For the product of two factors to be zero, at least one of the factors must be zero. This gives us two potential solutions for x.

$$x+9 = 0 \implies x = -9$$

$$x-3 = 0 \implies x = 3$$

Finally, we must check these potential solutions against the domain condition we found in Step 1, which was $$x > 0$$.

For $$x = -9$$: This value does not satisfy $$x > 0$$, so it is an extraneous solution and is not valid.

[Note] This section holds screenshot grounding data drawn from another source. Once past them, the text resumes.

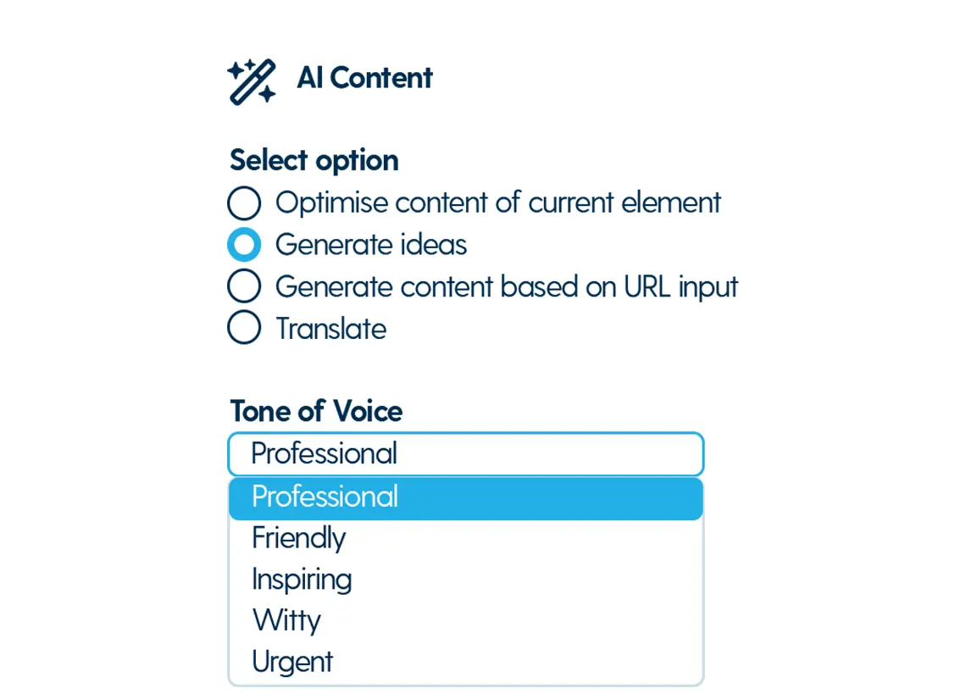The image size is (966, 699).
Task: Enable the Generate content based on URL radio
Action: click(x=244, y=286)
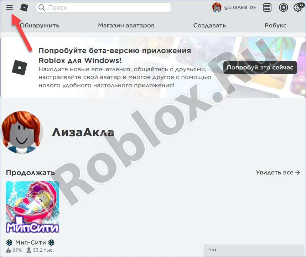This screenshot has width=306, height=257.
Task: Click the Roblox logo in the header
Action: (x=24, y=7)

For $$x = 3$$: This value satisfies $$x > 0$$. Therefore, $$x=3$$ is the valid solution.

Alternative answer

Answer: $x=3$ $x=3$ Explain
This is a question about **logarithm properties and solving a simple quadratic equation**. The solving step is:

1. **Combine the log parts:** We have two logs with the same base (base 3) being added together. Remember, when we add logs, we can multiply the numbers inside them! So, $\log_3 x + \log_3 (x+6)$ becomes $\log_3 (x \cdot (x+6))$.
2. **Change it to a regular number problem:** Now our equation looks like $\log_3 (x \cdot (x+6)) = 3$. This means that $3$ raised to the power of $3$ should be equal to $(x \cdot (x+6))$. So, $x \cdot (x+6) = 3^3$.
3. **Do the math:** Let's simplify both sides. $3^3$ is $3 \times 3 \times 3 = 27$. And $x \cdot (x+6)$ is $x^2 + 6x$. So, we now have $x^2 + 6x = 27$.
4. **Make it equal zero:** To solve this type of problem, it's easiest if one side is zero. So, we'll subtract 27 from both sides: $x^2 + 6x - 27 = 0$.
5. **Find the special numbers:** We need to find two numbers that multiply to -27 and add up to 6. After thinking about it, I found 9 and -3! Because $9 \times (-3) = -27$ and $9 + (-3) = 6$.
6. **Break it apart:** This means we can rewrite our problem as $(x+9)(x-3) = 0$.
7. **What x could be:** For this multiplication to be zero, either $(x+9)$ has to be zero or $(x-3)$ has to be zero.
* If $x+9=0$, then $x=-9$.
* If $x-3=0$, then $x=3$.
8. **Check the rules for logs:** We have an important rule for logarithms: the number inside the log must always be greater than 0.
* If $x=-9$: If we put -9 back into the original problem, we'd have $\log_3 (-9)$, which isn't allowed! You can't take the log of a negative number. So, $x=-9$ is not a solution.
* If $x=3$: If we put 3 back into the original problem, we get $\log_3 (3) + \log_3 (3+6)$. Both 3 and $3+6=9$ are positive numbers, so this works perfectly!
9. **The final answer:** So, $x=3$ is the only correct answer that follows all the rules!